I've been working with Facebook's wav2letter project and the results (speed on CPU, command accuracy) are extremely good in my experience. They also hold the "state of the art" for librispeech (a common benchmark) on wer_are_we [1]. Granted, that's with a 2GB model that doesn't run very well on CPU, but I think most of the fully "state of the art" models are computationally expensive and expected to run on GPU. Wav2letter has other models that are very fast on CPU and still extremely accurate.

You can run their "Streaming ConvNets" model on CPU to transcribe multiple live audio streams in parallel, see their wav2letter@anywhere post for more info [2]

I am getting very good accuracy on the in-progress model I am training for command recognition (3.7% word error rate on librispeech clean, about 8% WER on librispeech other, 20% WER on common voice, 3% WER on "speech commands"). I plan to release it alongside my other models here [5] once I'm done working on it.

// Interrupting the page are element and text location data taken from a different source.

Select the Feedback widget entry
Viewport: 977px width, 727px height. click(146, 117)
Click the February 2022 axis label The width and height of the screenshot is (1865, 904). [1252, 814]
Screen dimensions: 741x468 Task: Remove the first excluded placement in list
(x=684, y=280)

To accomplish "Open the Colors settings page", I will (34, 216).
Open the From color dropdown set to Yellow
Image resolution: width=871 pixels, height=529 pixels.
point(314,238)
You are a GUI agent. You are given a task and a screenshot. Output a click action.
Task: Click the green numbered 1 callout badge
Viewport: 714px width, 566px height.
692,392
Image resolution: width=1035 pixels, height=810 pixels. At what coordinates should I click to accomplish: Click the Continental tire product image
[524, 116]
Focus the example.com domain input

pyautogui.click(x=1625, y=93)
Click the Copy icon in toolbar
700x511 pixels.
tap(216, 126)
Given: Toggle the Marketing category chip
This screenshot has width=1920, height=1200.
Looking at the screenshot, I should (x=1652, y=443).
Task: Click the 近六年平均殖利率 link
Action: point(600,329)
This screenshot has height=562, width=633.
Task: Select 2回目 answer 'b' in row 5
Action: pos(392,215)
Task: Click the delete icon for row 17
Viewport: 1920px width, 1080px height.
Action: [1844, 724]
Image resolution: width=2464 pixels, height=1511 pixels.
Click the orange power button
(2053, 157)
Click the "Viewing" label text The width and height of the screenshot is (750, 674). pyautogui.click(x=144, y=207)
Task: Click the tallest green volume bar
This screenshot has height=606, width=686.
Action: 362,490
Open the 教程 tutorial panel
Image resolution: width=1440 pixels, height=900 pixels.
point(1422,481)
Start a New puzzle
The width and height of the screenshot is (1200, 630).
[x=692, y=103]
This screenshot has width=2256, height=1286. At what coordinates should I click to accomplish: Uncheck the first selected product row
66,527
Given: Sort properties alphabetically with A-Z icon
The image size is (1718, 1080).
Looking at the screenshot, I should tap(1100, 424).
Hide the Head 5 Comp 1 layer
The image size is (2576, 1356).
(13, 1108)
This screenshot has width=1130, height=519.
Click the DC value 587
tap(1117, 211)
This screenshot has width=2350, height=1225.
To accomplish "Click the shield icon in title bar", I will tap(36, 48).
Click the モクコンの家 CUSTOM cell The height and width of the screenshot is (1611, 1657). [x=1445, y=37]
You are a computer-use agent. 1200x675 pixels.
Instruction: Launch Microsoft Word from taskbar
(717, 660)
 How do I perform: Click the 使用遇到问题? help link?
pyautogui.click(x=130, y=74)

There's a simple WER comparison between some of the command engines here [3] Between this and wer_are_we [1] it should give you a general idea of what to expect when talking about Word Error Rate (WER). (Note the wav2letter-talonweb entry in [3] is a rather old model I trained, known to have worse accuracy, it's not even the same NN architecture).

----

As far as constraining the vocabulary, you can try train a kenlm language model for kaldi, deepspeech, and wav2letter by grabbing KenLM and piping normalized (probably lowercase it and remove everything but ascii and quotes) text into lmplz:

    cat corpus.txt | kenlm/build/bin/lmplz -o 4 > model.arpa
And you can turn it into a compressed binary model for wav2letter like this:

    kenlm/build/bin/build_binary -a 22 -q 8 -b 8 trie model.arpa model.bin
There are other options, like using a "strict command grammar", but I don't have enough context as to how you want to program this to guide you there.

I also have tooling I wrote around wav2letter, such as wav2train [4] which builds wav2letter training and runtime data files for you.

I'm generally happy to talk more and answer any questions.

----

[1] https://github.com/syhw/wer_are_we

[2] https://ai.facebook.com/blog/online-speech-recognition-with-...

[3] https://github.com/daanzu/kaldi-active-grammar/blob/master/d...

[4] https://github.com/talonvoice/wav2train

[5] https://talonvoice.com/research/



👤 microtherion
Apple platforms offer an API (SFSpeechRecognizer) which for some languages supports on-device recognition. Trivial to set up, super easy to use, and pretty reasonable accuracy.

Disclaimer: Working for Apple, not directly on this API but in related subjects.


👤 cosmic_ape
As an aside, it seems you're interested in speech recognition, or speech to text, not voice recognition. Voice recognition is a different problem, where the particular speaker needs to be recognized from voice.

👤 vinniejames
I've been waiting for Mycroft to release something new, https://mycroft.ai/

Caviat, they keep having delays and may never release v2 imo


👤 thesuperbigfrog
Modern web browsers will support the Web Speech API (https://developer.mozilla.org/en-US/docs/Web/API/Web_Speech_...) which may or may not involve a cloud service.

Here is the Google Chrome Web Speech API demo page: https://www.google.com/intl/en/chrome/demos/speech.html


👤 ParanoidShroom
Android has a local speech recognizer, maybe give that a go ? You'll have to make an Android app tho.

👤 mirimir
If cloud services are such an issue (as they would be for me) then it's worth considering the security of local logs and whatever. Maybe limit lifetime, or even use FDE.

👤 wtvanhest
This feels like an area where a Dropbox of self hosted solution will emerge.

👤 stevewilhelm
Question, what aspect of your product restricts the software architecture to not use "off-site cloud?"

👤 gok
Don't bother.

The cloud based solutions are so vastly superior to the current non-cloud solutions that unless you're something of an expert in ASR you're just going to get frustrated. If you're worried about privacy, Google lets you pay a little extra to immediately delete the audio after you send it to their servers.